Final answer:
It will take approximately 2.04 seconds for a ball thrown upward with an initial velocity of 20.0 m/s to reach its maximum height, calculated using the kinematic equation v = v_i + at with gravity acting as the acceleration.
Step-by-step explanation:
The question asks how long a ball thrown upward with an initial velocity of 20.0 m/s will take to reach its maximum height. To solve this, we'll use the kinematic equation for uniformly accelerated motion, where acceleration is due to gravity, which is approximately 9.81 m/s2 downward.
Firstly, we know that at the maximum height, the velocity of the ball will be 0 m/s.
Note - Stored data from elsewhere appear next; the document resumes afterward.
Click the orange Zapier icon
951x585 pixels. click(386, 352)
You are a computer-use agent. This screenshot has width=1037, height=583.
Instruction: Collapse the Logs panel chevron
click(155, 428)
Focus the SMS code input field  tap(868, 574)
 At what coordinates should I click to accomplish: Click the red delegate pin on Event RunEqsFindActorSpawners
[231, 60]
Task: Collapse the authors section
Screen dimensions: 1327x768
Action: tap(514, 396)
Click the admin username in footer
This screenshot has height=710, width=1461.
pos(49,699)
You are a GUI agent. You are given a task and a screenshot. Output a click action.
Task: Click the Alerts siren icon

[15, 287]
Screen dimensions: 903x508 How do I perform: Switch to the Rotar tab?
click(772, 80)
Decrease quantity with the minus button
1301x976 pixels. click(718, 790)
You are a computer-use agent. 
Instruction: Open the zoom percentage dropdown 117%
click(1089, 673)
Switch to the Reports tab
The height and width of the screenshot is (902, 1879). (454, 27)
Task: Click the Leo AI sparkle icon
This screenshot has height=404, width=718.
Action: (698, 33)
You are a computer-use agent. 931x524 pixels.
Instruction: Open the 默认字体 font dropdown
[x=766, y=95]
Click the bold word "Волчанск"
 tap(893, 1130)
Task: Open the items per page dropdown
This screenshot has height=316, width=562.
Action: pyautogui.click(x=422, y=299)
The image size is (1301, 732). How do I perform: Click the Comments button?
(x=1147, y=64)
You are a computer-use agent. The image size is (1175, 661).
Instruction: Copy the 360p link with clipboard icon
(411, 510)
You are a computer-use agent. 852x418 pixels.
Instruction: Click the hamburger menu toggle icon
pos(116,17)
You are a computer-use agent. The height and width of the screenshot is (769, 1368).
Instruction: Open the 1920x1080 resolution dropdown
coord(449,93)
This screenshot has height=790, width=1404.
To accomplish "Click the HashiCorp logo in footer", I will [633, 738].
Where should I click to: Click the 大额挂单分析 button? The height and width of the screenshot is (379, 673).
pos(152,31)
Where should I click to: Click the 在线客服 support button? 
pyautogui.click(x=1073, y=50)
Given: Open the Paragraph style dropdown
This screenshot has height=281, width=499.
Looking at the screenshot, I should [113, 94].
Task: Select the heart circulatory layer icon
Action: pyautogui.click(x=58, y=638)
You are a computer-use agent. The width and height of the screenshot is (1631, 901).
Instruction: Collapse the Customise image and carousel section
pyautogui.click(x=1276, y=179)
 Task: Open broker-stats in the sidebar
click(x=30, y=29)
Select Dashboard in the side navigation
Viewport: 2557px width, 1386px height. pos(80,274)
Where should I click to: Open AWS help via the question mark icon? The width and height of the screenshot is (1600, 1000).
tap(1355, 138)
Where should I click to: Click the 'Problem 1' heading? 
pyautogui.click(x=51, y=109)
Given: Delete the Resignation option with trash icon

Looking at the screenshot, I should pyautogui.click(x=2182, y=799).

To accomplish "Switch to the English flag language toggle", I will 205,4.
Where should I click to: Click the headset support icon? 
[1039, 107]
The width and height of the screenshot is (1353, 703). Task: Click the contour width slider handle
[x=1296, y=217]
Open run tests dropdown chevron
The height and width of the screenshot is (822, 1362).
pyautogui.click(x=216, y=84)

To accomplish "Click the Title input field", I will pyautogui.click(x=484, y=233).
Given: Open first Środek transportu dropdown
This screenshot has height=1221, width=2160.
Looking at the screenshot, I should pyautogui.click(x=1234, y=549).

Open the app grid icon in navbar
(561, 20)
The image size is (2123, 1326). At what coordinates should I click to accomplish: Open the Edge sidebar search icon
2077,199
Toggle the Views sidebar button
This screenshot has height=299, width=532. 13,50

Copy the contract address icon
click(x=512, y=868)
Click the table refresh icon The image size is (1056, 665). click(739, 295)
The initial velocity (vi) is 20 m/s upward, and the acceleration (a) due to gravity is -9.81 m/s2 (the negative sign indicates that it is acting in the opposite direction to the velocity).
The formula to calculate the time (t) to reach the maximum height is:
v = v
i
+ at
Where:
- v = final velocity (0 m/s at the maximum height)
- vi = initial velocity (20.0 m/s upward)
- a = acceleration due to gravity (-9.81 m/s2)
- t = time to reach the maximum height
By substituting the known values into the equation, we get:
0 m/s = 20.0 m/s + (-9.81 m/s2) * t
When we solve for t, we find:
t = (0 m/s - 20.0 m/s) / -9.81 m/s2
t = 20.0 m/s / 9.81 m/s2
t ≈ 2.04 seconds
Therefore, it will take approximately 2.04 seconds for the ball to reach its maximum height.